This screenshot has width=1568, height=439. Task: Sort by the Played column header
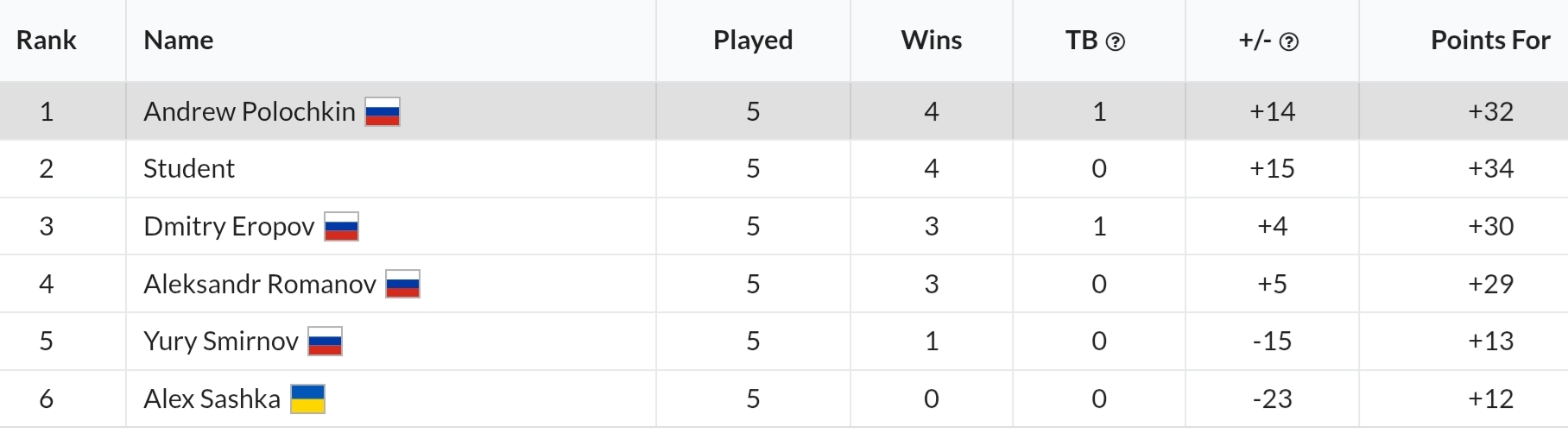pos(753,41)
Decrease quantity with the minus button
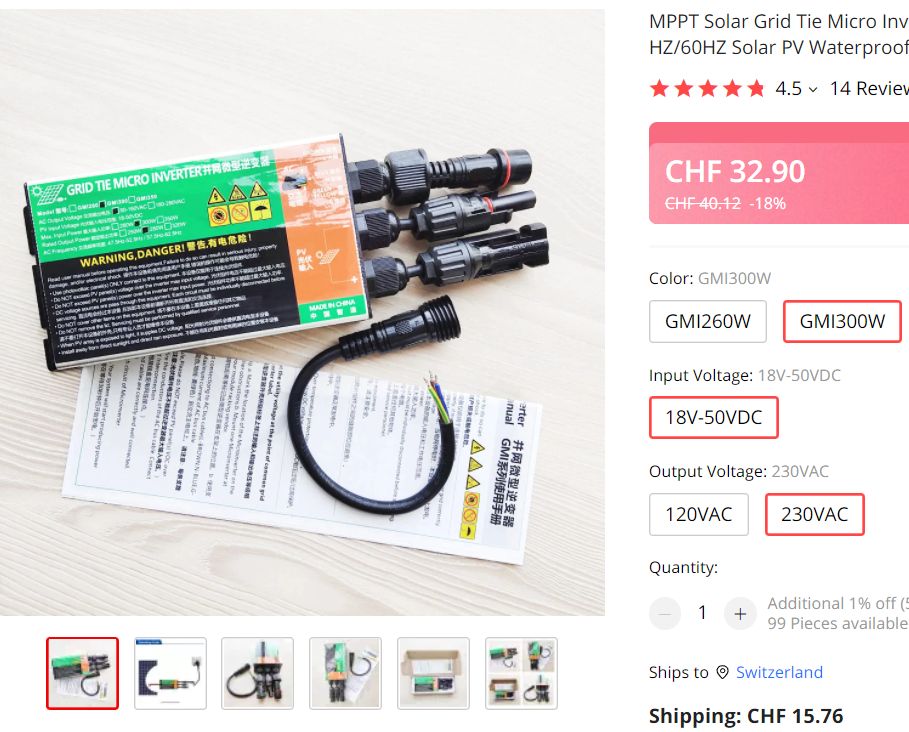Image resolution: width=909 pixels, height=732 pixels. [665, 613]
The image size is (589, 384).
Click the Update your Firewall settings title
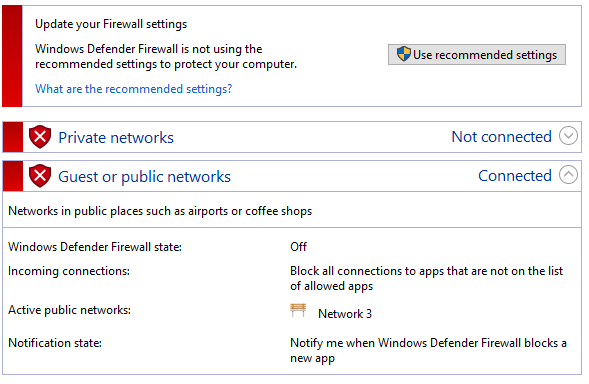(111, 24)
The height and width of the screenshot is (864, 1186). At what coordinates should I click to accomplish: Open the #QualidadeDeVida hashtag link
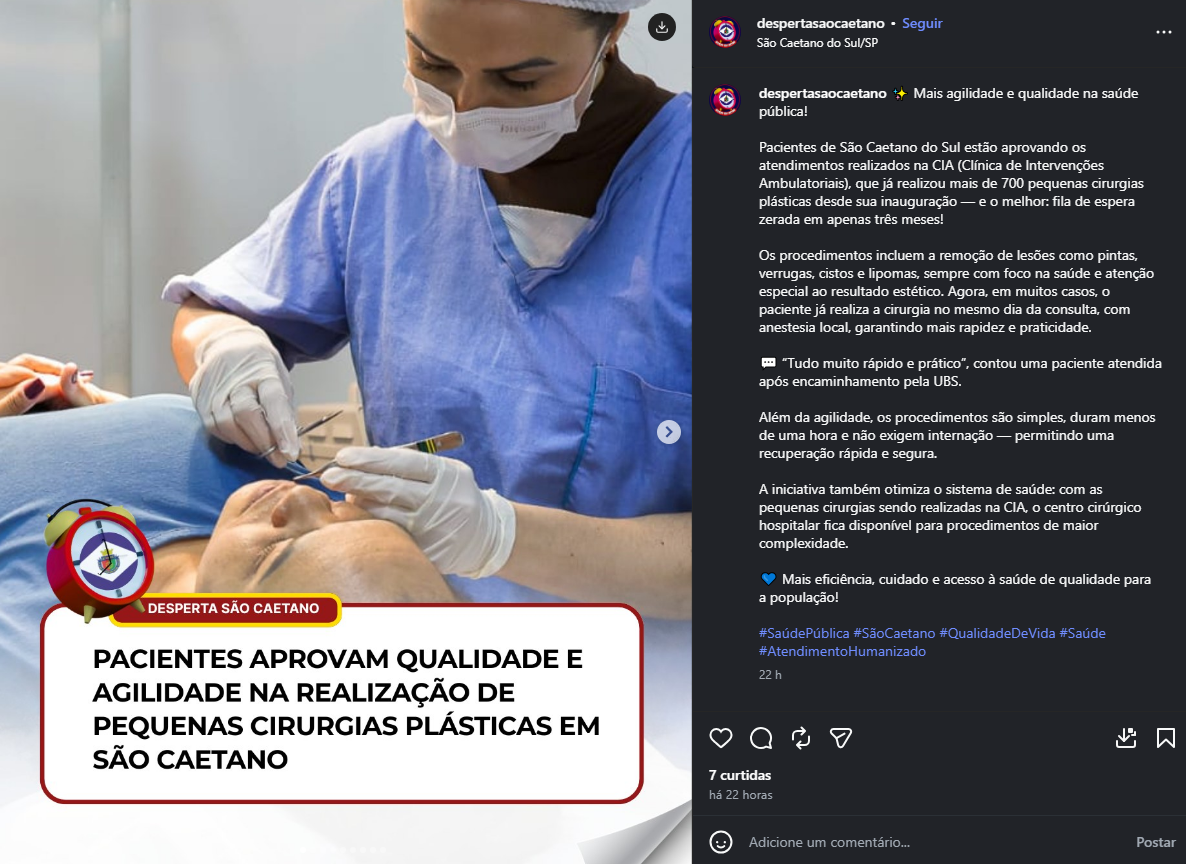997,633
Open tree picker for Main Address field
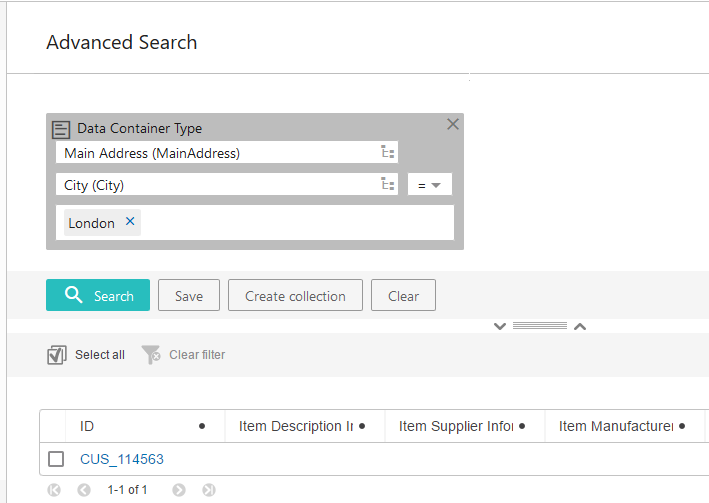The height and width of the screenshot is (503, 709). (x=388, y=153)
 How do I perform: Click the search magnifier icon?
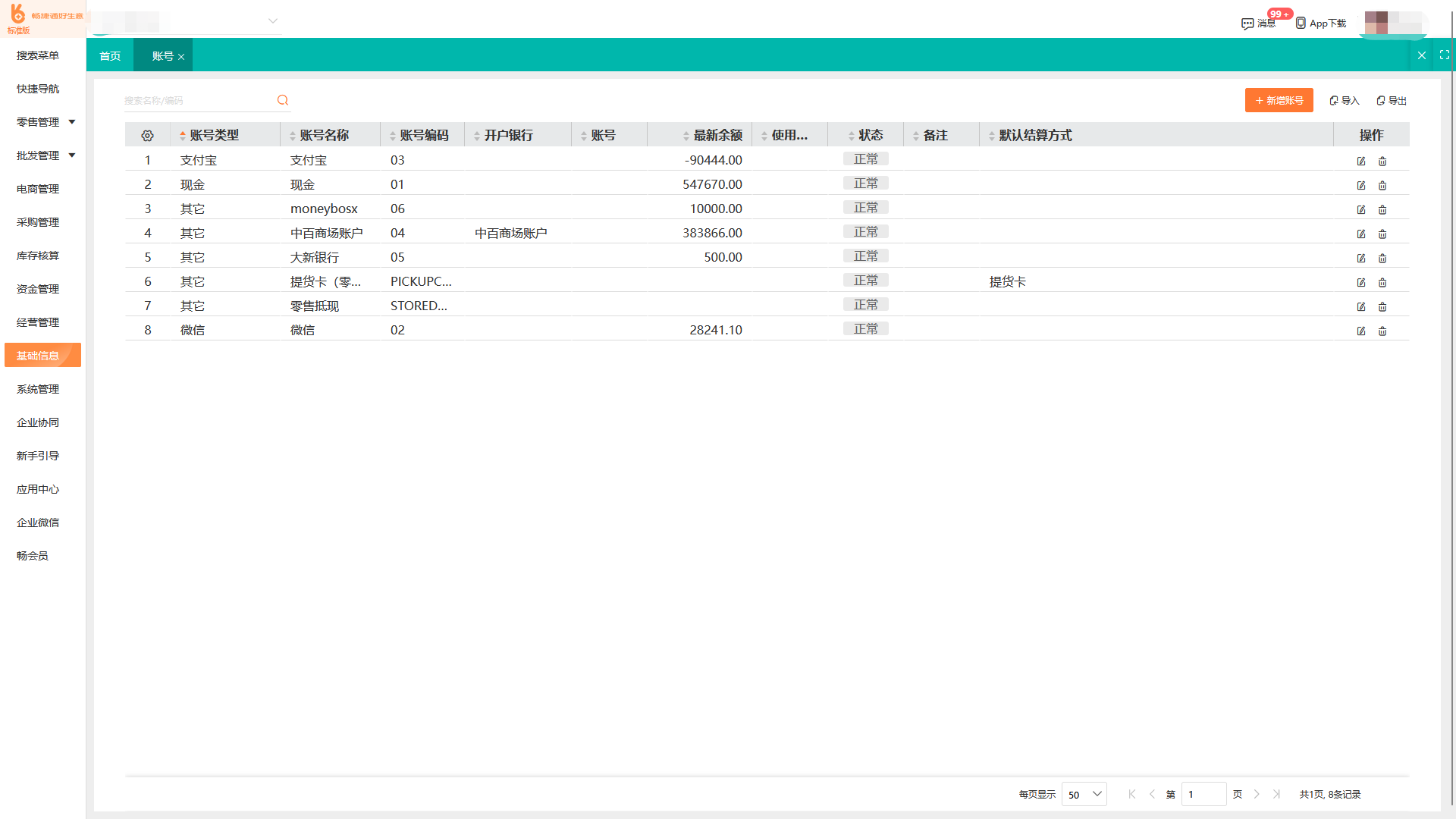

----------

Activity. Take the listing above and retype it exactly. Its pictures are to be omitted.

Written solution.
This screenshot has width=1568, height=439. Task: Sort by the Played column header
pos(753,41)
Decrease quantity with the minus button
Image resolution: width=909 pixels, height=732 pixels. [665, 613]
The image size is (589, 384).
Click the Update your Firewall settings title
(111, 24)
The height and width of the screenshot is (864, 1186). At what coordinates should I click to accomplish: Open the #QualidadeDeVida hashtag link
997,633
Open tree picker for Main Address field
The height and width of the screenshot is (503, 709). (x=388, y=153)
 How do I perform: Click the search magnifier icon?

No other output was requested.